- **Written instruction**: Please arrange the part of the listing that opens with the line containing "Given: Select the For you tab" and closes with the line containing "will [x=253, y=21]." as a JSON list of strings, one string per line and blank lines left out.
------------------------------------------------
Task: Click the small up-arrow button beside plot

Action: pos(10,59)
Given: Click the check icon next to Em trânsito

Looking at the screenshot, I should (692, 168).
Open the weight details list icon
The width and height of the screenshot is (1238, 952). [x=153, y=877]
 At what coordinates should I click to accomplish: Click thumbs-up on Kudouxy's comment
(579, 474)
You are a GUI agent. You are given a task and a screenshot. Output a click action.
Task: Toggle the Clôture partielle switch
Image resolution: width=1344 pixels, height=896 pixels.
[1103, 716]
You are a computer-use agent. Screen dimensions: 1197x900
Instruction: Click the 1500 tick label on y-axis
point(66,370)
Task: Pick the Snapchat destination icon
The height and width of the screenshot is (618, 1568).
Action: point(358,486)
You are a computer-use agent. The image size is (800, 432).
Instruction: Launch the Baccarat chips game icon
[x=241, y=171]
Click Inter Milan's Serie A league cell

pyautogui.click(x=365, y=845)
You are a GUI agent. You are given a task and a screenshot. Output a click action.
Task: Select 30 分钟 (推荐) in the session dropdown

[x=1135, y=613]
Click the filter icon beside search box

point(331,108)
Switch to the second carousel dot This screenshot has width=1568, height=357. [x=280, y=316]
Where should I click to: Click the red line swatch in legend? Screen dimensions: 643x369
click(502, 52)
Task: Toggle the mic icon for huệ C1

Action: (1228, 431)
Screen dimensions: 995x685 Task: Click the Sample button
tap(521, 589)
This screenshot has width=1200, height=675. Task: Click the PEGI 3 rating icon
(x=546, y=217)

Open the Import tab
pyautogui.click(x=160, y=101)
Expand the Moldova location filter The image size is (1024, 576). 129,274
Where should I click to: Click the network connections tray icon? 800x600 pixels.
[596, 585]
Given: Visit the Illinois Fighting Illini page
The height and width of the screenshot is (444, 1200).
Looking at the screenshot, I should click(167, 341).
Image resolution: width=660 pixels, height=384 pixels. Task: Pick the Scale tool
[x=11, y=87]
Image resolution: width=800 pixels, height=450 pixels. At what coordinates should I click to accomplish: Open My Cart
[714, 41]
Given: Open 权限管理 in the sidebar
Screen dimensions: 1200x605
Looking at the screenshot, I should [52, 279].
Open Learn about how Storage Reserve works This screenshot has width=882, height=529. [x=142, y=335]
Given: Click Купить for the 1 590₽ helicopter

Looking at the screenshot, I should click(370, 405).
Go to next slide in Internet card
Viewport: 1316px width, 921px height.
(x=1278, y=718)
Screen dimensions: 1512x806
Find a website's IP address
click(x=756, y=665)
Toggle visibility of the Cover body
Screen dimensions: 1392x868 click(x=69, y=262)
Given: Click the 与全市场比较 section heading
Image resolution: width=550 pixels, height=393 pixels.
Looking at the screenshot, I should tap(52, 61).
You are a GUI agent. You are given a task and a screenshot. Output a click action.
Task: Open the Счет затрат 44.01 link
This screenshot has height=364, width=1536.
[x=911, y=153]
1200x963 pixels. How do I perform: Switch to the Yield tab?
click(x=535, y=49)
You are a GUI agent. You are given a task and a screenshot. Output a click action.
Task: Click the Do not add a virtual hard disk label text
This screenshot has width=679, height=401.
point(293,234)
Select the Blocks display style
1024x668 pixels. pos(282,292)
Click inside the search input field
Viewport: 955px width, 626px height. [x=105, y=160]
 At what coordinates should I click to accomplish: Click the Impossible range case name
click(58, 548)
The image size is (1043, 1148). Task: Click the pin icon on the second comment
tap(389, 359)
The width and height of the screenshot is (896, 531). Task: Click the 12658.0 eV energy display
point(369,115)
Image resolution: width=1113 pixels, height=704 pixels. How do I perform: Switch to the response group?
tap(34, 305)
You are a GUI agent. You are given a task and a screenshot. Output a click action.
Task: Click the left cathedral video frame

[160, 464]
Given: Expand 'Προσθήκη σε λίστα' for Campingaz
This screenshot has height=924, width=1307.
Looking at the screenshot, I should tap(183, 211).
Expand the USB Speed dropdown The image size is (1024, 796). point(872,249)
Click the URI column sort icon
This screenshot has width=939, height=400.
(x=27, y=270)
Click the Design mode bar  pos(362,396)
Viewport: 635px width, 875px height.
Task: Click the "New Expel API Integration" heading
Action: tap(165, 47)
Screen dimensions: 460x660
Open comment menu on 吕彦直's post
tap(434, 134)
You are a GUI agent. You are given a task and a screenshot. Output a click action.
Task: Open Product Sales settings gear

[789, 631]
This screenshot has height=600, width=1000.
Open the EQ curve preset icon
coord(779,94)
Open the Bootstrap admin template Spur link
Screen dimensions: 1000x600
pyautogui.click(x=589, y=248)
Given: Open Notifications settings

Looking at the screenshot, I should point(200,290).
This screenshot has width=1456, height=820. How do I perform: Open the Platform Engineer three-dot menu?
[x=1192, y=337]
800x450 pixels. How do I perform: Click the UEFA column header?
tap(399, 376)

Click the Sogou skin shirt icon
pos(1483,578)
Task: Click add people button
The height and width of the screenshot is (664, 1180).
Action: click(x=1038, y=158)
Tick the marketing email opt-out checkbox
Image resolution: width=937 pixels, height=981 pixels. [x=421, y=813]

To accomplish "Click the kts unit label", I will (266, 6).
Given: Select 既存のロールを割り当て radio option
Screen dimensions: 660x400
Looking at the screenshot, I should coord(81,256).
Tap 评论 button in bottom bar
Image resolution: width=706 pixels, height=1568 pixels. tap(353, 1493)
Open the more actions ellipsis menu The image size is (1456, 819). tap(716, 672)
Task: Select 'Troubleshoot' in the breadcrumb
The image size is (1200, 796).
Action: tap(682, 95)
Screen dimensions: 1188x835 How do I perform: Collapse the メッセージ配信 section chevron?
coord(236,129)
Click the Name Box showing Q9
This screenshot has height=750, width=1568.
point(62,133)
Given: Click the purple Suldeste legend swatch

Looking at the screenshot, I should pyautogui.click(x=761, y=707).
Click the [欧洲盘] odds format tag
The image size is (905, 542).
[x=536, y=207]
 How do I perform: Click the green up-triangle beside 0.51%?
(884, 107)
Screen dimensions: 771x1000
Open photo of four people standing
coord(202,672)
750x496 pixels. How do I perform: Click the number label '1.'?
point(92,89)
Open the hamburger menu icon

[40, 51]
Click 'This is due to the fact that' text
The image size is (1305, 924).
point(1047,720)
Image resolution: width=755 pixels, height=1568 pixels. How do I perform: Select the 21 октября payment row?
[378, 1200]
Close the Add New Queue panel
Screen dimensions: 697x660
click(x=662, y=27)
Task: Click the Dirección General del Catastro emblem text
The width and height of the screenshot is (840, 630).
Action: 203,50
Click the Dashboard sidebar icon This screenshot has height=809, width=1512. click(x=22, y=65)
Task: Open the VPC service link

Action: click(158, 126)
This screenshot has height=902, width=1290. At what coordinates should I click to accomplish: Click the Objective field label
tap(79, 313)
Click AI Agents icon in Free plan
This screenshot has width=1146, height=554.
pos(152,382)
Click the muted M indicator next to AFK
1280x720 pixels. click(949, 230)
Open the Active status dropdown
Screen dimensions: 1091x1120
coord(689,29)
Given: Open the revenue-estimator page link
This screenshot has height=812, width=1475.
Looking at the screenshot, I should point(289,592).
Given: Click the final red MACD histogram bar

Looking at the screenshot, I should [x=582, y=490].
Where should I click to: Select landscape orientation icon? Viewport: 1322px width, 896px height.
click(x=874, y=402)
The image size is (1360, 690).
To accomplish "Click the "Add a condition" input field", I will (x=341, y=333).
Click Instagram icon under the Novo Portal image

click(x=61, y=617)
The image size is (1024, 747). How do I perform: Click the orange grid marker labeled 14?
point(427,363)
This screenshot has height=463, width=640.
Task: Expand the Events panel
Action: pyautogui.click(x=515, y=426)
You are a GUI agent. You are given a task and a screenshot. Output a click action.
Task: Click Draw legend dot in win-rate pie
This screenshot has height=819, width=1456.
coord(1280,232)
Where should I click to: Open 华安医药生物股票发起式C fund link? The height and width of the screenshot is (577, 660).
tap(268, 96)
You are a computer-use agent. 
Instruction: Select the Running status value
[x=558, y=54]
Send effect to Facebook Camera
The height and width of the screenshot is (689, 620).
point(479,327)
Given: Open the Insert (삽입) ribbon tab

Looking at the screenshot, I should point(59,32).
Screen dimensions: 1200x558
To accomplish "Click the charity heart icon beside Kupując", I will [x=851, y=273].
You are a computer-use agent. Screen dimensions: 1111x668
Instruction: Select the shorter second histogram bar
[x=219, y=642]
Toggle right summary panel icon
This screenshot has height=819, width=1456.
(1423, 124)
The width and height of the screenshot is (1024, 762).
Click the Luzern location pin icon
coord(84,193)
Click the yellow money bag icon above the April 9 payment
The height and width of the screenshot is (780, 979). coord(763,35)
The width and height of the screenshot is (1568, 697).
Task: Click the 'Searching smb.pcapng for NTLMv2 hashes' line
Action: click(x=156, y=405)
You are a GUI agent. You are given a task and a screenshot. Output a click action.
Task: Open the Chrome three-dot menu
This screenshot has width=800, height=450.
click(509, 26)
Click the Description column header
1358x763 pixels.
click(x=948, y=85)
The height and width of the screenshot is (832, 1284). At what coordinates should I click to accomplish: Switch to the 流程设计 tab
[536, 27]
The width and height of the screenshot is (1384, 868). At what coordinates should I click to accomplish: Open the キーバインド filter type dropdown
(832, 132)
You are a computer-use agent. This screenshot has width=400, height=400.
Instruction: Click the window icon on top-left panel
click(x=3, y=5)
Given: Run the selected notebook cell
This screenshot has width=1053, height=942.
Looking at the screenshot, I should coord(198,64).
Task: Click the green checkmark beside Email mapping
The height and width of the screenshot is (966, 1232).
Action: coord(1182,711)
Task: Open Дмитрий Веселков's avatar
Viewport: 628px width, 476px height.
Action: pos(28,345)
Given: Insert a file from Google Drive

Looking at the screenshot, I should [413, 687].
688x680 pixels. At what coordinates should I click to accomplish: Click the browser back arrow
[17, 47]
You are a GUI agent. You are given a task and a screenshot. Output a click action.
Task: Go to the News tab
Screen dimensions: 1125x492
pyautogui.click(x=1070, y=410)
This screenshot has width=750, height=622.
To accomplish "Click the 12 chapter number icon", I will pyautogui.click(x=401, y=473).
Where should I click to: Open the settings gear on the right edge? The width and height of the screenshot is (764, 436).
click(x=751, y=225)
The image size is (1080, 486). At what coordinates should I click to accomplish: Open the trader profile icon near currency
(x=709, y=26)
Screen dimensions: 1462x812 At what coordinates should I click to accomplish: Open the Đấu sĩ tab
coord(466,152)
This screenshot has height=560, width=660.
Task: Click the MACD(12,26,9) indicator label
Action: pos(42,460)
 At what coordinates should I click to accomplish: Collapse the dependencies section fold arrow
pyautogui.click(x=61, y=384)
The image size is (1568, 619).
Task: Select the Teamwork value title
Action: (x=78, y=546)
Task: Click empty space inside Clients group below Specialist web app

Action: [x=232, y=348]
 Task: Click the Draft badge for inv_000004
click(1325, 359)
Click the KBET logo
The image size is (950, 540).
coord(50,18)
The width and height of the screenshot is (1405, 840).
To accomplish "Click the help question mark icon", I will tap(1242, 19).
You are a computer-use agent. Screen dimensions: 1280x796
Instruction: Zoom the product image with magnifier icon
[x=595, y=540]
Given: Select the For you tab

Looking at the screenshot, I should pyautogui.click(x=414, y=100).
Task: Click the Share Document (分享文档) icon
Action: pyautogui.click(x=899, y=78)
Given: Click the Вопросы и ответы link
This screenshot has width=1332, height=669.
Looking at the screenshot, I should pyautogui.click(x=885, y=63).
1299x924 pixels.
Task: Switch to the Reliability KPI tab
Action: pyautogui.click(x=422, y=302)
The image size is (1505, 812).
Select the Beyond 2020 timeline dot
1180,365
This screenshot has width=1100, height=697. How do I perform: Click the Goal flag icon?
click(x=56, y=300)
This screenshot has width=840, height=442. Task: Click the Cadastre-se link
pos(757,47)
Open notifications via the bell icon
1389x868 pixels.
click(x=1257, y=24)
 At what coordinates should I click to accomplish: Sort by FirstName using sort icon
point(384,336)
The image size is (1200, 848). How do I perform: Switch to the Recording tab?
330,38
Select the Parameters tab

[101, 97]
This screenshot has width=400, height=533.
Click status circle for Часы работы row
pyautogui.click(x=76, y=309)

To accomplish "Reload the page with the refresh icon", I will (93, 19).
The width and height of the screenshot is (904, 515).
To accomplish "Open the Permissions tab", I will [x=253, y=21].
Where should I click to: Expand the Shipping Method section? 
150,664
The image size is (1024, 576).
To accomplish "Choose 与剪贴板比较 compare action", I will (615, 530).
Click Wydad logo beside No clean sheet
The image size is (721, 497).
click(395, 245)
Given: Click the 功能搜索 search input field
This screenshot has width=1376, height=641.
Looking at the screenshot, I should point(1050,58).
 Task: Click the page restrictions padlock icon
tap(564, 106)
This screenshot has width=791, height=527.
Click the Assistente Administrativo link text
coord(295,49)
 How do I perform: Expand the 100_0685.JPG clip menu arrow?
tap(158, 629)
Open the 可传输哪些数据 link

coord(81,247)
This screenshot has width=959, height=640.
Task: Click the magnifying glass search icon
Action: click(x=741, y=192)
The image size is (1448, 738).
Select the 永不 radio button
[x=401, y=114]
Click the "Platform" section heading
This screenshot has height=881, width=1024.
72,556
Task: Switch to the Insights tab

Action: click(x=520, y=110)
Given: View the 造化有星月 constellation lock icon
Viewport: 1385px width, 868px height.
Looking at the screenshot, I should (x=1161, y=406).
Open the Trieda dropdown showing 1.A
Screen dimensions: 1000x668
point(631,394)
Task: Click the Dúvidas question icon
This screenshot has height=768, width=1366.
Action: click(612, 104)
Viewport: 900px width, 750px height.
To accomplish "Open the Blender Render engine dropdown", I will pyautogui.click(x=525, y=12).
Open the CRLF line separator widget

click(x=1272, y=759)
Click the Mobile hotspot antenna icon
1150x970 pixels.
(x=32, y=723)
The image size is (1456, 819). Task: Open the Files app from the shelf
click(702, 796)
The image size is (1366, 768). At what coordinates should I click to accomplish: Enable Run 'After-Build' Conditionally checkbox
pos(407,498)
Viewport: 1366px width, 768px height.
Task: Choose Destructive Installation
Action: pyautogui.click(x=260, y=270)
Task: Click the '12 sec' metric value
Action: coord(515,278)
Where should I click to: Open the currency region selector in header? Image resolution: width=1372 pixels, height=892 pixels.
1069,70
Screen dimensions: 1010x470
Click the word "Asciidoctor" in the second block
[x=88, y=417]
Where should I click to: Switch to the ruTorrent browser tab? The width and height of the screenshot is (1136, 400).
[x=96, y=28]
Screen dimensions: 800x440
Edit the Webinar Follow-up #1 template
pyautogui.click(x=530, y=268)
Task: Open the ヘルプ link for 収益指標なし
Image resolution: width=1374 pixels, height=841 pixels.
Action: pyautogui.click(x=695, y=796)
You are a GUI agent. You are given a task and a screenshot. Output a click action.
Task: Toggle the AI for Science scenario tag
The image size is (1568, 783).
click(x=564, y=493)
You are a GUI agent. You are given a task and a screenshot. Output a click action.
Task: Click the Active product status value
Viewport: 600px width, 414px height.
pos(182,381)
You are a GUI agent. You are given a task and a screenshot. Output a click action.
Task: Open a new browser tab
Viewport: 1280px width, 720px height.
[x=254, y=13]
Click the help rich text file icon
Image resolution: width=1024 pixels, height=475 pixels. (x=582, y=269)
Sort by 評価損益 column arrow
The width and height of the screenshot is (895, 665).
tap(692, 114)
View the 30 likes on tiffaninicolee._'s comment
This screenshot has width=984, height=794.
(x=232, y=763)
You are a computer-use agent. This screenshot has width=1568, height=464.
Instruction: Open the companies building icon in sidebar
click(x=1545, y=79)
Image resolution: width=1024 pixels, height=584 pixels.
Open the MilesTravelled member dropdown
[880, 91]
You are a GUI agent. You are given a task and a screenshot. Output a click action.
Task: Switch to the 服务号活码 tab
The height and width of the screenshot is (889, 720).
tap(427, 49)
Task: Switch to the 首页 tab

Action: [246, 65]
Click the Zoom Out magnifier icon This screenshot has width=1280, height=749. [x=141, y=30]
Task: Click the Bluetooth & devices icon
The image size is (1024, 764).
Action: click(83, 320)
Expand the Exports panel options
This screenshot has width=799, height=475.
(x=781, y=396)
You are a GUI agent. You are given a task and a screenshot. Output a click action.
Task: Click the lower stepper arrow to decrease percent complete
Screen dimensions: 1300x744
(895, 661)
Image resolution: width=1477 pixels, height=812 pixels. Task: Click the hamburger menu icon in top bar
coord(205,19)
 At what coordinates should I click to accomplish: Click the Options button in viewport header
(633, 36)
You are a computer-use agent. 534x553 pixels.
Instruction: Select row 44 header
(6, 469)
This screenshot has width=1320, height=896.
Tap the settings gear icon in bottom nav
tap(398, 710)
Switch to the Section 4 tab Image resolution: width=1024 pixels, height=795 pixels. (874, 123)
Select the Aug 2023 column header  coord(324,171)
------------------------------------------------
- **Solution**:
[
  "Given: Select the For you tab",
  "Looking at the screenshot, I should pyautogui.click(x=414, y=100).",
  "Task: Click the Share Document (分享文档) icon",
  "Action: pyautogui.click(x=899, y=78)",
  "Given: Click the Вопросы и ответы link",
  "This screenshot has width=1332, height=669.",
  "Looking at the screenshot, I should pyautogui.click(x=885, y=63).",
  "1299x924 pixels.",
  "Task: Switch to the Reliability KPI tab",
  "Action: pyautogui.click(x=422, y=302)",
  "The image size is (1505, 812).",
  "Select the Beyond 2020 timeline dot",
  "1180,365",
  "This screenshot has width=1100, height=697. How do I perform: Click the Goal flag icon?",
  "click(x=56, y=300)",
  "This screenshot has width=840, height=442. Task: Click the Cadastre-se link",
  "pos(757,47)",
  "Open notifications via the bell icon",
  "1389x868 pixels.",
  "click(x=1257, y=24)",
  " At what coordinates should I click to accomplish: Sort by FirstName using sort icon",
  "point(384,336)",
  "The image size is (1200, 848). How do I perform: Switch to the Recording tab?",
  "330,38",
  "Select the Parameters tab",
  "[101, 97]",
  "This screenshot has width=400, height=533.",
  "Click status circle for Часы работы row",
  "pyautogui.click(x=76, y=309)",
  "To accomplish \"Reload the page with the refresh icon\", I will (93, 19).",
  "The width and height of the screenshot is (904, 515).",
  "To accomplish \"Open the Permissions tab\", I will [x=253, y=21]."
]